Accept the free monitoring — there’s no downside, and it provides an extra layer of automated alerts. But don’t treat it as a substitute for the steps above. Credit monitoring tells you after something has already happened. A credit freeze prevents it from happening in the first place. Think of monitoring as the smoke detector and the freeze as the fireproof door. You want both, but if you had to pick one, the freeze does more.
When the free monitoring period ends, you don’t need to pay to continue. The free weekly credit reports available through AnnualCreditReport.com give you the same visibility into new accounts and inquiries.5Federal Trade Commission. Free Credit Reports Combine those with your credit freeze and fraud alert, and you have a durable protection setup at no cost.
Staying Vigilant Long-Term
Stolen personal data doesn’t expire. Your Social Security number, date of birth, and mother’s maiden name are permanent — they can be used years after the original breach. Thieves often sit on stolen data or sell it in batches, so fraud can surface long after you’ve stopped thinking about the breach.

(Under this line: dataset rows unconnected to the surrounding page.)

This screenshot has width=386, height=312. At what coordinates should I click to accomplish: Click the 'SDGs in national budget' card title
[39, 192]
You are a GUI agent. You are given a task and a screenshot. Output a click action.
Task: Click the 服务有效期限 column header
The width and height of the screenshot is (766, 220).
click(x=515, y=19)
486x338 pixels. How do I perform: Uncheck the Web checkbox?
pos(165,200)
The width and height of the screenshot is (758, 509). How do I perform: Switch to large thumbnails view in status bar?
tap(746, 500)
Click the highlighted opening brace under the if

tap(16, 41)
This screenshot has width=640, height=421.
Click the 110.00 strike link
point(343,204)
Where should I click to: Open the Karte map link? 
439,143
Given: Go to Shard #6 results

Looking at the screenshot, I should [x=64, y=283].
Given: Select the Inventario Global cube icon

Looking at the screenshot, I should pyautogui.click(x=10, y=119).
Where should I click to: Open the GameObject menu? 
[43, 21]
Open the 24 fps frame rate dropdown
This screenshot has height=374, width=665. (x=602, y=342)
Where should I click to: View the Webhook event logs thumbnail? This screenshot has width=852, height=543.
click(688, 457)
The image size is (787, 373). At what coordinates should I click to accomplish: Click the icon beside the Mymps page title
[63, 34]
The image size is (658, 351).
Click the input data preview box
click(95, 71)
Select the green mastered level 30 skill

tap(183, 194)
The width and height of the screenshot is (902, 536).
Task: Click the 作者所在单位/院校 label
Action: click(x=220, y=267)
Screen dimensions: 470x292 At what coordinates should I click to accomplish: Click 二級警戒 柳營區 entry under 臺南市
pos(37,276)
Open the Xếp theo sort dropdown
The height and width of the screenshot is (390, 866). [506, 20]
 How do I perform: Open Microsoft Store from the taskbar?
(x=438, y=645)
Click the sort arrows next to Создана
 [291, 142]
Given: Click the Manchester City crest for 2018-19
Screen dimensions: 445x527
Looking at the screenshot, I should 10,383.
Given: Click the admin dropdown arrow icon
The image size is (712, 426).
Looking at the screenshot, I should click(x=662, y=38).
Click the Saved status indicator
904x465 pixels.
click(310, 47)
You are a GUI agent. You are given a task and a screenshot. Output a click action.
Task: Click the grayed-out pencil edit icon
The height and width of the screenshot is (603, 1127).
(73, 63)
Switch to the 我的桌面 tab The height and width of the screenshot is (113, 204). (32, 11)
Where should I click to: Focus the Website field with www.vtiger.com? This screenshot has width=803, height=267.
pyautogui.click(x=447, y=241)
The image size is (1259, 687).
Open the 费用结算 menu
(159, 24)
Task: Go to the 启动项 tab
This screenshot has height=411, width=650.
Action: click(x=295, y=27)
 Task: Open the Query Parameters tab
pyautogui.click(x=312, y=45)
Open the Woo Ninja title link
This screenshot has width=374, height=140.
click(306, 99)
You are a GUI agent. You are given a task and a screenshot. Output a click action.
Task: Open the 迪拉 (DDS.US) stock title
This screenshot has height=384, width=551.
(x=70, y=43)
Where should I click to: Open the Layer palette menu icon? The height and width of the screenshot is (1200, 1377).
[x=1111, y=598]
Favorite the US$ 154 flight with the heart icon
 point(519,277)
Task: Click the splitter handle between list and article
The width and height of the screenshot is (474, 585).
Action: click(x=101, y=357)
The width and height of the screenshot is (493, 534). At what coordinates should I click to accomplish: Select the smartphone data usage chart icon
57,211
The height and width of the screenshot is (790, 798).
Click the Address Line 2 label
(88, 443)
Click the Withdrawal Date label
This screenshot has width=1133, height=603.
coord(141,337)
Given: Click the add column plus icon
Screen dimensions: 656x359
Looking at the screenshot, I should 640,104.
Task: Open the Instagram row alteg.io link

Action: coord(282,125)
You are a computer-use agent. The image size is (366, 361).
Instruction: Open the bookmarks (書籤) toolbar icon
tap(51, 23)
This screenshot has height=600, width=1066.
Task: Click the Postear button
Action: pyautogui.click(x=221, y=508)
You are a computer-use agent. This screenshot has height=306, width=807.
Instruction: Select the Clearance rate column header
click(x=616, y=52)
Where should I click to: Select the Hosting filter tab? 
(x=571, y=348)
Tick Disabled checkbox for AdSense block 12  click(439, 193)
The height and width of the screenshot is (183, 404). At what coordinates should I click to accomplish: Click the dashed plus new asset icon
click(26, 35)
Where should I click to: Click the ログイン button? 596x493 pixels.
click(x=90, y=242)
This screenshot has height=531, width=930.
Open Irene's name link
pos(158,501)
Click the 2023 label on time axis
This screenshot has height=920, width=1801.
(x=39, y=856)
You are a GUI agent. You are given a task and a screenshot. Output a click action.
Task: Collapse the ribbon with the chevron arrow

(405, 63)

Keep your credit freeze in place as your default setting and only lift it when you need to apply for credit. Pull a free credit report every few months and scan for anything unfamiliar. Review your Social Security statement annually at ssa.gov to make sure no one is reporting income under your number. File your tax return early each year — before a thief can file a fraudulent one.
If new fraudulent activity appears months or years later, you can return to IdentityTheft.gov to update your recovery plan and generate new dispute letters. The documentation you gathered early on — the breach notice, your FTC Identity Theft Report, and your police report — remains useful throughout the process. Keep it all in one place.